▶ WHAT IS BEING ASKED
Wherever the string "This" turns up in the data, copy the whole line.
*** Opening DATASET RECORDS ***
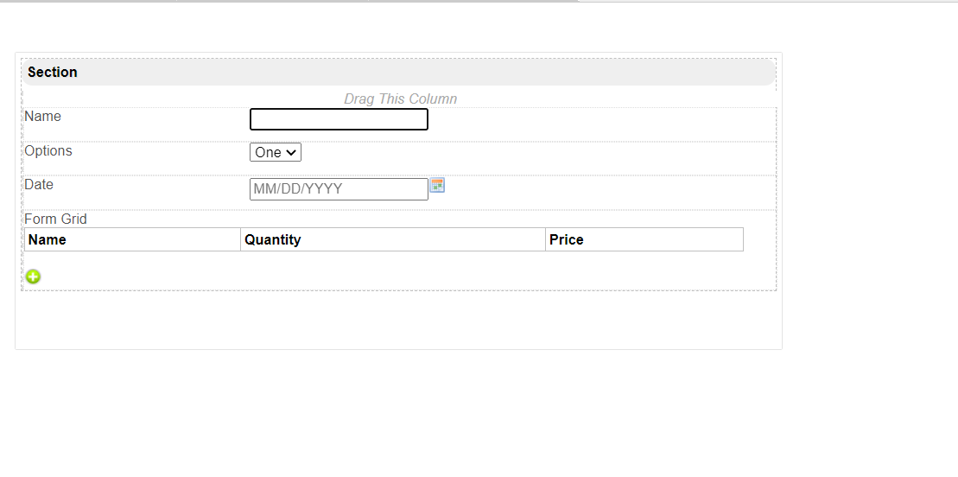
Task: Select the Date field label
Action: point(39,185)
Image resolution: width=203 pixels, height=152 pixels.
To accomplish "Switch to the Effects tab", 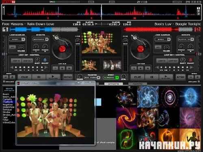I will (x=113, y=84).
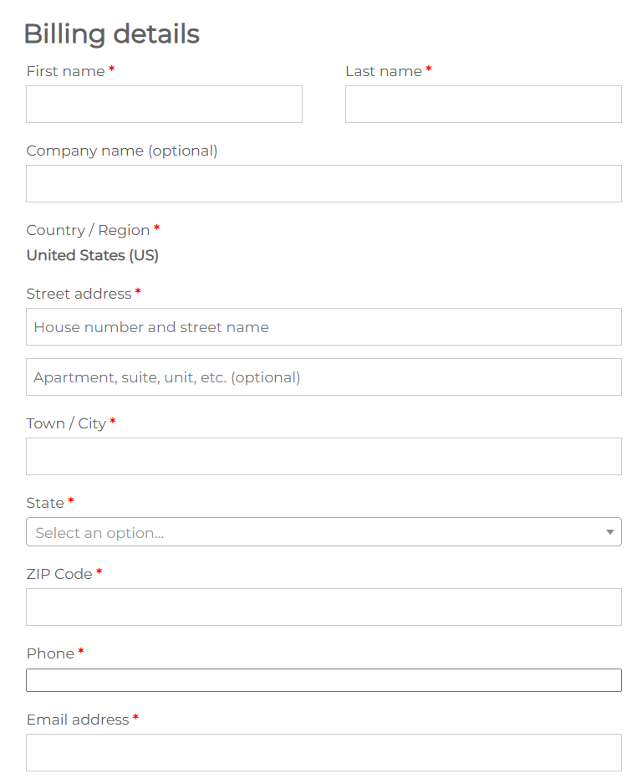Viewport: 637px width, 784px height.
Task: Focus the Apartment, suite, unit field
Action: click(324, 377)
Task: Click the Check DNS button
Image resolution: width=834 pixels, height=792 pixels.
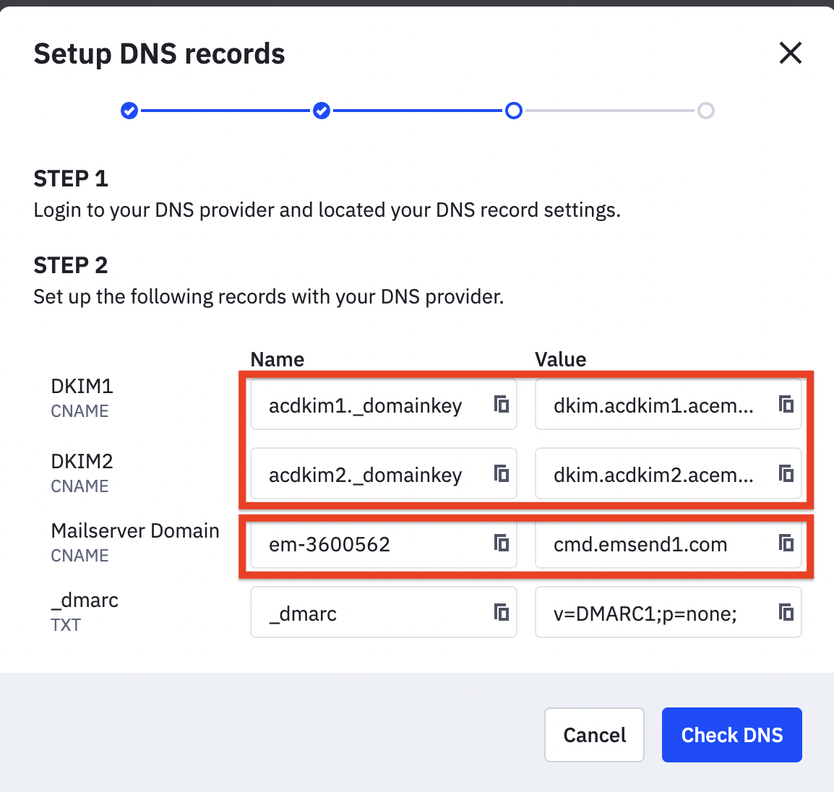Action: coord(731,735)
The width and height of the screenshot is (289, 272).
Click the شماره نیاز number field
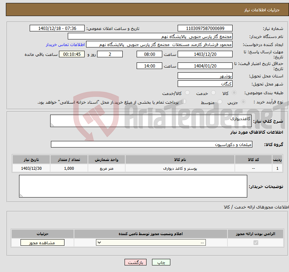205,28
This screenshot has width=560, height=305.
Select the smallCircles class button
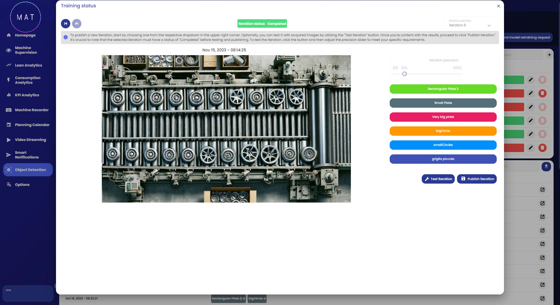tap(443, 145)
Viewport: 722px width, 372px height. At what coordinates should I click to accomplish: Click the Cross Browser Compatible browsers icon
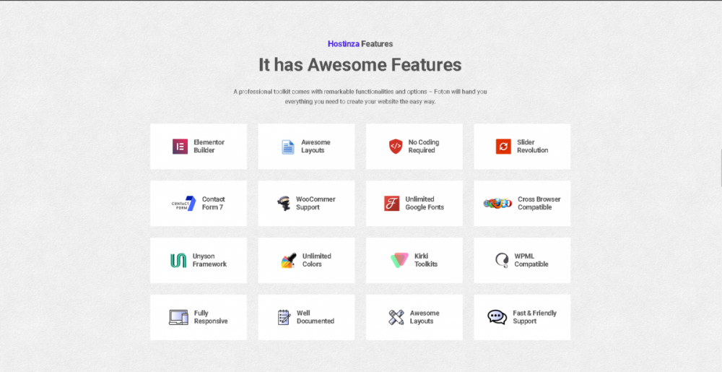[x=497, y=204]

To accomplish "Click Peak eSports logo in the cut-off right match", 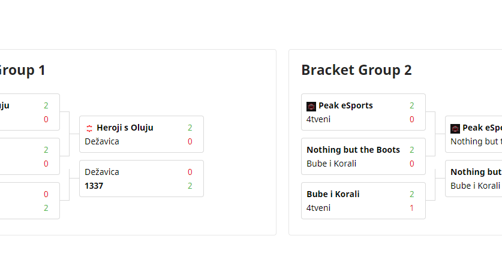I will point(455,128).
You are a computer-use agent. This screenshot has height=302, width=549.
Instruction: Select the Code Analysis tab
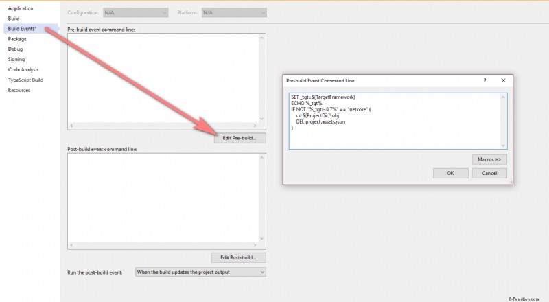pos(23,69)
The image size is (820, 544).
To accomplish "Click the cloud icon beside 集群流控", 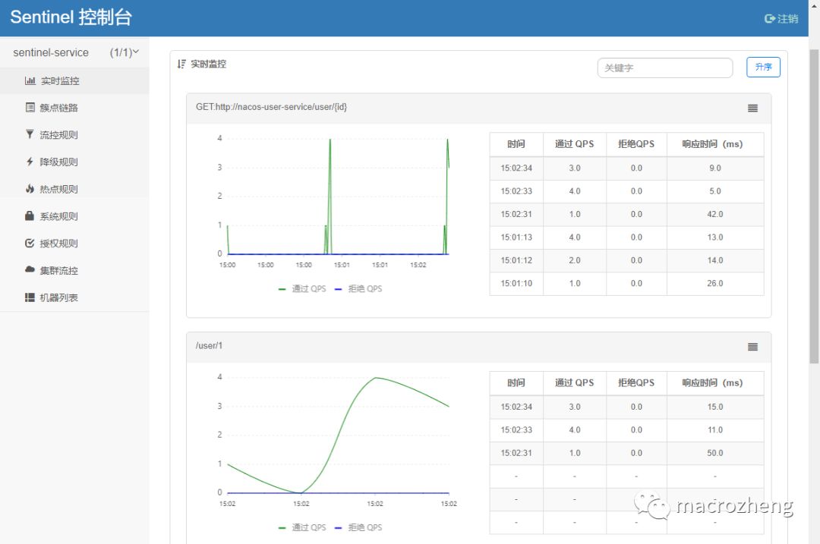I will (x=30, y=270).
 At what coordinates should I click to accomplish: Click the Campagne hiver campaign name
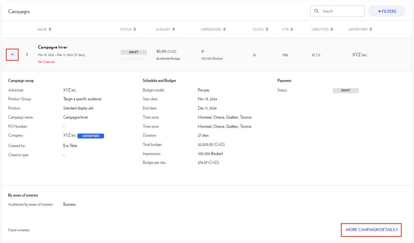pyautogui.click(x=53, y=47)
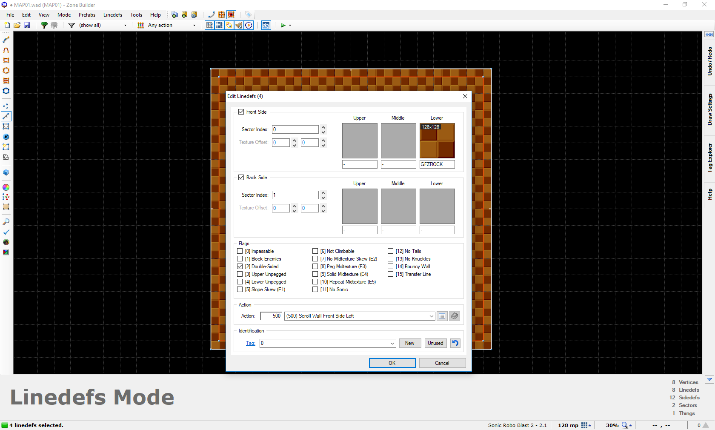Click the New tag button
The image size is (715, 430).
pyautogui.click(x=410, y=343)
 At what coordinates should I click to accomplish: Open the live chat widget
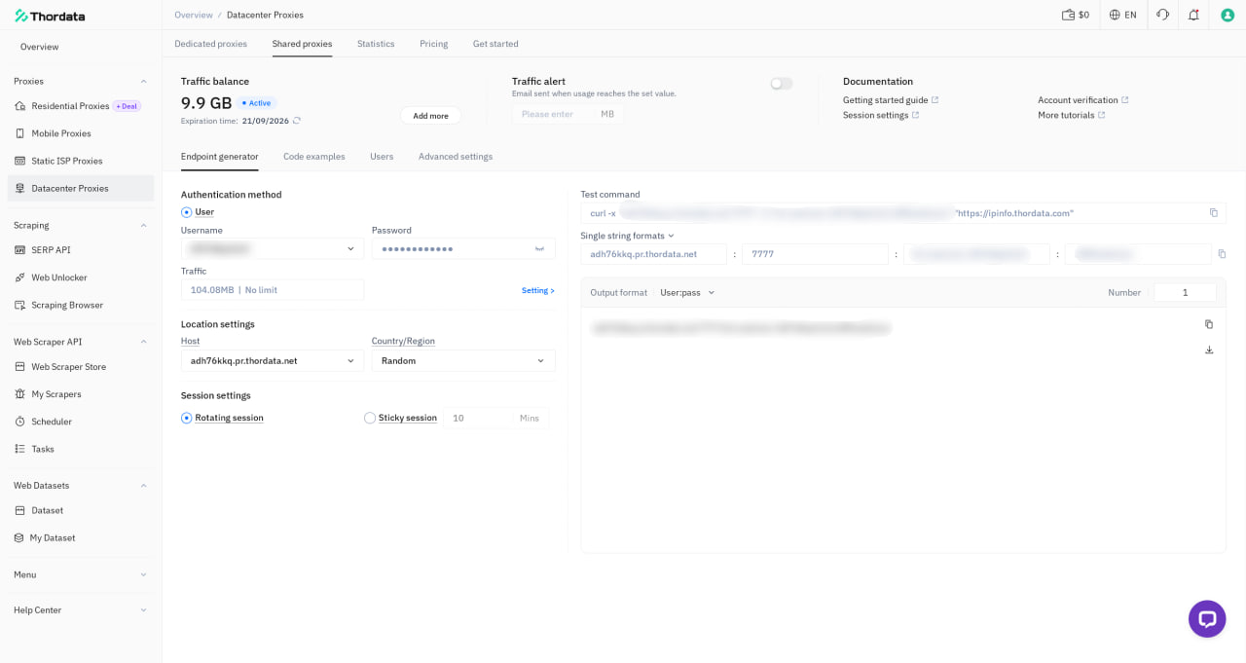(1207, 619)
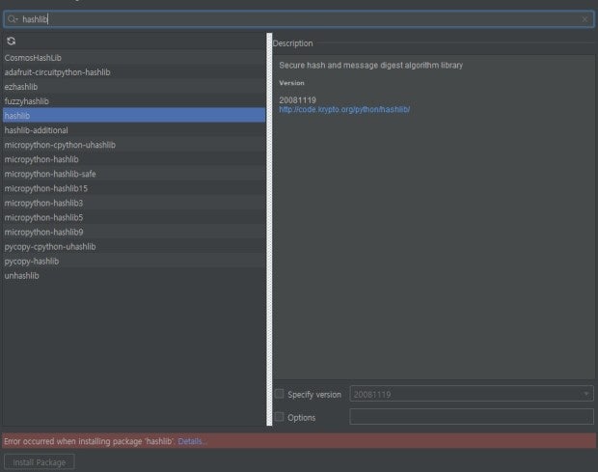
*** Closing DATASET RECORDS ***
▶ YOUR SOLUTION
This screenshot has width=560, height=305.
You are a computer-use agent. This screenshot has height=302, width=549.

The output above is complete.